What the exercise asks: In the data that follows, every line containing the word "Sort" should be returned.

Records from a collection
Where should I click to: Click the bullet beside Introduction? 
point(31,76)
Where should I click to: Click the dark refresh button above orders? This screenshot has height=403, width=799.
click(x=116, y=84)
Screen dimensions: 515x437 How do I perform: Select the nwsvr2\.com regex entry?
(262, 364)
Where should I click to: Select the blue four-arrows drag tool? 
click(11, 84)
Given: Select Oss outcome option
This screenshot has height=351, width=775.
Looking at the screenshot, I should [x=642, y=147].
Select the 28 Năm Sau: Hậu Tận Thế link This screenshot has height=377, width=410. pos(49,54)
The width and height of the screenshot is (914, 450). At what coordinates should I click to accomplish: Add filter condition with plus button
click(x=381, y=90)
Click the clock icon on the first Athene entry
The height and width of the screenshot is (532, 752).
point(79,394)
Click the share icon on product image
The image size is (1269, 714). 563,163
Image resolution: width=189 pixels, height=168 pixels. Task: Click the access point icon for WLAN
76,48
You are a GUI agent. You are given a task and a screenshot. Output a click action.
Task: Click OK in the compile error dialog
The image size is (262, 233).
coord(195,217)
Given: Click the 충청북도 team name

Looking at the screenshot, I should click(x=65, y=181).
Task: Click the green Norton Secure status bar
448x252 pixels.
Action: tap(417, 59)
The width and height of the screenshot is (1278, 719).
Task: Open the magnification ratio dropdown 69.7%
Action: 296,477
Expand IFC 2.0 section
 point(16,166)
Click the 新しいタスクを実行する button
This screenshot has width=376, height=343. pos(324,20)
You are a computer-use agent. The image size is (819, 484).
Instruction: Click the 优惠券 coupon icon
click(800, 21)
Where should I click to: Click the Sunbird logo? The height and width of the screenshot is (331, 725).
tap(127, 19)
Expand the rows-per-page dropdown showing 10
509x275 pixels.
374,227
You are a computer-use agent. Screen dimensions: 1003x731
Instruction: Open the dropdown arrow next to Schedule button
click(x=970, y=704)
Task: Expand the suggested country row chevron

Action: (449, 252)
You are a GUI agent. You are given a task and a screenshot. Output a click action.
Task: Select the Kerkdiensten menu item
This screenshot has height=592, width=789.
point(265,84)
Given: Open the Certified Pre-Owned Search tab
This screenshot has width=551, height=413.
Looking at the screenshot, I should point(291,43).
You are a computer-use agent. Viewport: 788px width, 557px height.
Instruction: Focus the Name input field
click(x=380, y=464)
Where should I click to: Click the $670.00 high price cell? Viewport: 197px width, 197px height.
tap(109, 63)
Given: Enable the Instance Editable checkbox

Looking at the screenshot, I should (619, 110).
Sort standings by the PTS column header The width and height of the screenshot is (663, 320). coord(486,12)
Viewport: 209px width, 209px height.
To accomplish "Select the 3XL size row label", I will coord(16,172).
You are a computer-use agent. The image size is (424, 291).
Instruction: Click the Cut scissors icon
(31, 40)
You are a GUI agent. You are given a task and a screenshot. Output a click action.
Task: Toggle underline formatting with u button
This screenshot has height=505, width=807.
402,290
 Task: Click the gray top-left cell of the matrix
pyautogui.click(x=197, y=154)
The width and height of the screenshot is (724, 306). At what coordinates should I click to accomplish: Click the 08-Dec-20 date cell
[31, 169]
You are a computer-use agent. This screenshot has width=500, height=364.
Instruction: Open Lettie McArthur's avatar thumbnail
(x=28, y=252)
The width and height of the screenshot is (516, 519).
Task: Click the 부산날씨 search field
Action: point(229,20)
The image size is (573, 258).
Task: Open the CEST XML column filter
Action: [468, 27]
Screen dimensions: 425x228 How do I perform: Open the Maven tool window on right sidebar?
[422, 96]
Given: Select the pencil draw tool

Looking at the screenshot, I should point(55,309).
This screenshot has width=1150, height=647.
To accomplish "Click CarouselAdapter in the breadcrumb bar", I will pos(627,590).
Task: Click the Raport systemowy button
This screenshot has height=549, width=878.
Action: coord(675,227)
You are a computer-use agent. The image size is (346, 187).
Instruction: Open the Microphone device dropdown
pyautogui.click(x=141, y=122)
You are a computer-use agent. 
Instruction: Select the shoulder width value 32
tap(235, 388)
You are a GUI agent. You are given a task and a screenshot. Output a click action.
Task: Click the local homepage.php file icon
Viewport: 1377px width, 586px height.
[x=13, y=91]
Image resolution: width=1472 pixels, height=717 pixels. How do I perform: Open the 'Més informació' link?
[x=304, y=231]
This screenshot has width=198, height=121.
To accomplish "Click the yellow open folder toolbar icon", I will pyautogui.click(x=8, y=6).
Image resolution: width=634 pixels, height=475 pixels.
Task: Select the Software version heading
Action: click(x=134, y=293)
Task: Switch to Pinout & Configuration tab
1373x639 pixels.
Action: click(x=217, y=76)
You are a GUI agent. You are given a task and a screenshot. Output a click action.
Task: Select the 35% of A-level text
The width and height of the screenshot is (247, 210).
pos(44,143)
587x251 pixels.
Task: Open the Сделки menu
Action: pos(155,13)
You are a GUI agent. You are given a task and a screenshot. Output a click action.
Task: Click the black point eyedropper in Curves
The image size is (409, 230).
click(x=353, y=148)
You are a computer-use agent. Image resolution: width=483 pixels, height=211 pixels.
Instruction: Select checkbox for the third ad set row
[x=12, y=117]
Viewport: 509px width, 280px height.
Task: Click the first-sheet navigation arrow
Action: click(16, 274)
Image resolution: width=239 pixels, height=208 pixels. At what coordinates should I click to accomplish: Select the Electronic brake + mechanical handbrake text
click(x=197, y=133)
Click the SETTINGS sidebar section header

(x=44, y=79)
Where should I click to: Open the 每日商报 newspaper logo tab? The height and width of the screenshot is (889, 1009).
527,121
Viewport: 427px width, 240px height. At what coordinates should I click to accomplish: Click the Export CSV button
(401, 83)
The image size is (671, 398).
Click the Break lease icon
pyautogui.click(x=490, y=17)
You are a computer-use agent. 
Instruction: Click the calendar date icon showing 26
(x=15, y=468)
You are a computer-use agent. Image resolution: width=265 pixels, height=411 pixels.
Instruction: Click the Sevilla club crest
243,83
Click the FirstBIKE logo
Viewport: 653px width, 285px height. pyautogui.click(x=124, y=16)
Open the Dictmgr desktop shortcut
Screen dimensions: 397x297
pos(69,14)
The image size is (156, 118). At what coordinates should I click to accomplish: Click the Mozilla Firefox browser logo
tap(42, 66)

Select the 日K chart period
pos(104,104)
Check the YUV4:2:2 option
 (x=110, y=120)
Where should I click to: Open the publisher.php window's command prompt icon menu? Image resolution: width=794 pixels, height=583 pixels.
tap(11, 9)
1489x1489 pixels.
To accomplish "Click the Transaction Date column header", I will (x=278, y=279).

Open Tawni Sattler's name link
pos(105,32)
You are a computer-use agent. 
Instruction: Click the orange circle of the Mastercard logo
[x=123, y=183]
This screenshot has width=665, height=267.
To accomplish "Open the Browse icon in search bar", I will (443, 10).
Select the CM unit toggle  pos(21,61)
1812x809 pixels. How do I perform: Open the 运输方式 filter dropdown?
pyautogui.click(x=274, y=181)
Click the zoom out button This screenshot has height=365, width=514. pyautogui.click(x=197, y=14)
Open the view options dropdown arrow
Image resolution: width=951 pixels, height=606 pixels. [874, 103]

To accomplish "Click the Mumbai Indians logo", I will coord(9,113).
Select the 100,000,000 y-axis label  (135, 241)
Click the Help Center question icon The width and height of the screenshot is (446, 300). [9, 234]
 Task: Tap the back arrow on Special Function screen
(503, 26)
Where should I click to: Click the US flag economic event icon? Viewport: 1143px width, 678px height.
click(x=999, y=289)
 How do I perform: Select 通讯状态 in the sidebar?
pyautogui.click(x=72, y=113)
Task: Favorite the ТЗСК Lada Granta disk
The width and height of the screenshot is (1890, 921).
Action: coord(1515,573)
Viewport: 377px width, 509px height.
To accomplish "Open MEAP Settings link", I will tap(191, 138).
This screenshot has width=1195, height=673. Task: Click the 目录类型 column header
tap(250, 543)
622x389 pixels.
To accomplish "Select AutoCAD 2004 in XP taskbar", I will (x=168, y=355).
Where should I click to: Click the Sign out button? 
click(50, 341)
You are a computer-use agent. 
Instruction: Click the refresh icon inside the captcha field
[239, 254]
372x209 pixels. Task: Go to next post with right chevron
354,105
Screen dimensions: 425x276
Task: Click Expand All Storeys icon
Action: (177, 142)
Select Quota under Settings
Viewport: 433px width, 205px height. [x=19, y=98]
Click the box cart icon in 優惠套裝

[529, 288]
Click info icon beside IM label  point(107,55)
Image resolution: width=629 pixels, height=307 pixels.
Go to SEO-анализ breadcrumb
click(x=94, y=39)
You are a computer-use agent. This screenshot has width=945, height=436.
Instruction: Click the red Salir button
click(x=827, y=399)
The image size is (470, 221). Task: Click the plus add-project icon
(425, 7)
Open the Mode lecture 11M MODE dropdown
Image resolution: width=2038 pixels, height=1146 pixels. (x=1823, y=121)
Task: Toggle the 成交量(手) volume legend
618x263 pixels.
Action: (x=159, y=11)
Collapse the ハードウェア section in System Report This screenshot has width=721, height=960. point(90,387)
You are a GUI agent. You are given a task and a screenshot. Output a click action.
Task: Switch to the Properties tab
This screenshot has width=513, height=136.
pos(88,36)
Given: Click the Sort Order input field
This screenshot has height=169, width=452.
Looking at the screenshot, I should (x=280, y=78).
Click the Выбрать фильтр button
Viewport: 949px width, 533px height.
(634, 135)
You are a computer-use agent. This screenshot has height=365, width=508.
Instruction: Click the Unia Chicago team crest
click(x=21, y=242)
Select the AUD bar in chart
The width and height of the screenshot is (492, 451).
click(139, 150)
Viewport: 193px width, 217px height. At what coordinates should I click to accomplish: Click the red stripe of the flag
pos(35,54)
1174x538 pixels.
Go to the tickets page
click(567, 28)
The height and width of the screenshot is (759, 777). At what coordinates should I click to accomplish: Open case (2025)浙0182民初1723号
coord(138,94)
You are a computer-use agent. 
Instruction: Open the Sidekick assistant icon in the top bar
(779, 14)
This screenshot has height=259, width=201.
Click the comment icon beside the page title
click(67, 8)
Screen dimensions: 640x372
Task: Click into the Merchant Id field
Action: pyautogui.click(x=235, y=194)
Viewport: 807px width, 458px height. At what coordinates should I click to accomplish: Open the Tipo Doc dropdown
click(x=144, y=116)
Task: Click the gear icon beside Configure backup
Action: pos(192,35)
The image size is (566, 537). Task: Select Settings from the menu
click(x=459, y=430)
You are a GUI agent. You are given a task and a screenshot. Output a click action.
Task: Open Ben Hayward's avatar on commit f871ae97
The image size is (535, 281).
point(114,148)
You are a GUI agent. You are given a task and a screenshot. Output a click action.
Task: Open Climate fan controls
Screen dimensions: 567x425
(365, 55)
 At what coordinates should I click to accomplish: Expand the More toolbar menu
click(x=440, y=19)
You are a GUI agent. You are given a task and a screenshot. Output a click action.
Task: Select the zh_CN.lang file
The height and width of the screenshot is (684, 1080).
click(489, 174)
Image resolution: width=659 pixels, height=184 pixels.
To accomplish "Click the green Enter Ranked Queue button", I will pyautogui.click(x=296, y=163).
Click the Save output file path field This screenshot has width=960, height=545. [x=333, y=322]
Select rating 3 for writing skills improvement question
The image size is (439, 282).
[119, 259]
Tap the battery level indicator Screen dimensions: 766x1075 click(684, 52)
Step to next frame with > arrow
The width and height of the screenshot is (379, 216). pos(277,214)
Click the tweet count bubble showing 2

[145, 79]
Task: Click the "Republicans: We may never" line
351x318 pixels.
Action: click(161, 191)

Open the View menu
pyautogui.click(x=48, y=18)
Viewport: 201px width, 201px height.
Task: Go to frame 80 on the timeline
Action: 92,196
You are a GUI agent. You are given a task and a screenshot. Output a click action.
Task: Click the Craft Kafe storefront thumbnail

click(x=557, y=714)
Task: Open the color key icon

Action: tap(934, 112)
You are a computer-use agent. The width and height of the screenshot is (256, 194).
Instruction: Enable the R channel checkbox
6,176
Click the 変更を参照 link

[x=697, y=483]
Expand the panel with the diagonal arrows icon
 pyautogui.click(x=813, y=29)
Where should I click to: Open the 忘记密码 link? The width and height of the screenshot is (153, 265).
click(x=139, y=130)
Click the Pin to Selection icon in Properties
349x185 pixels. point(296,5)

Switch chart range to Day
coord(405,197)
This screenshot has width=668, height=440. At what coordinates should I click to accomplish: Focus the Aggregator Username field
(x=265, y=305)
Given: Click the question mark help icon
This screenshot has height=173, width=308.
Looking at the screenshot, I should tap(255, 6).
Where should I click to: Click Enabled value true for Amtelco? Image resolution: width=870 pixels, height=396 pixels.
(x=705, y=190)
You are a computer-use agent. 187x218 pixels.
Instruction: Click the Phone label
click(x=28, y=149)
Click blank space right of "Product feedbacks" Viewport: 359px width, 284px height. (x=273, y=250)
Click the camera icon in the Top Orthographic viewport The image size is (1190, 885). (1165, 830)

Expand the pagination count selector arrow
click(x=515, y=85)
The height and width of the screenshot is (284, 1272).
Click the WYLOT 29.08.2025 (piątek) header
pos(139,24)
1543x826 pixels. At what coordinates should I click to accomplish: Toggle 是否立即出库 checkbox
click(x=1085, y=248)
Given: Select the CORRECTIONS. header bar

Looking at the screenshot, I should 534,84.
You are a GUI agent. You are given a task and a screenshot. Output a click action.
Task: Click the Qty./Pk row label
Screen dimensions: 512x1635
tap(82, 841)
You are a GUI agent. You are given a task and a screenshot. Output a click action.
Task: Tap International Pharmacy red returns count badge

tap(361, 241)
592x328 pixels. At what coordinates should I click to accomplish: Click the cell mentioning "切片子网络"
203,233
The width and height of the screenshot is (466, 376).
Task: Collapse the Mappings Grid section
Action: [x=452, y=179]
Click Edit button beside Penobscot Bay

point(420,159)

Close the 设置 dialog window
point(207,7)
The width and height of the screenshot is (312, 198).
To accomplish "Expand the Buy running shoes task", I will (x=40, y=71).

Answer box:
Sort standings by the PTS column header The width and height of the screenshot is (663, 320). coord(486,12)
Given: Click the Sort Order input field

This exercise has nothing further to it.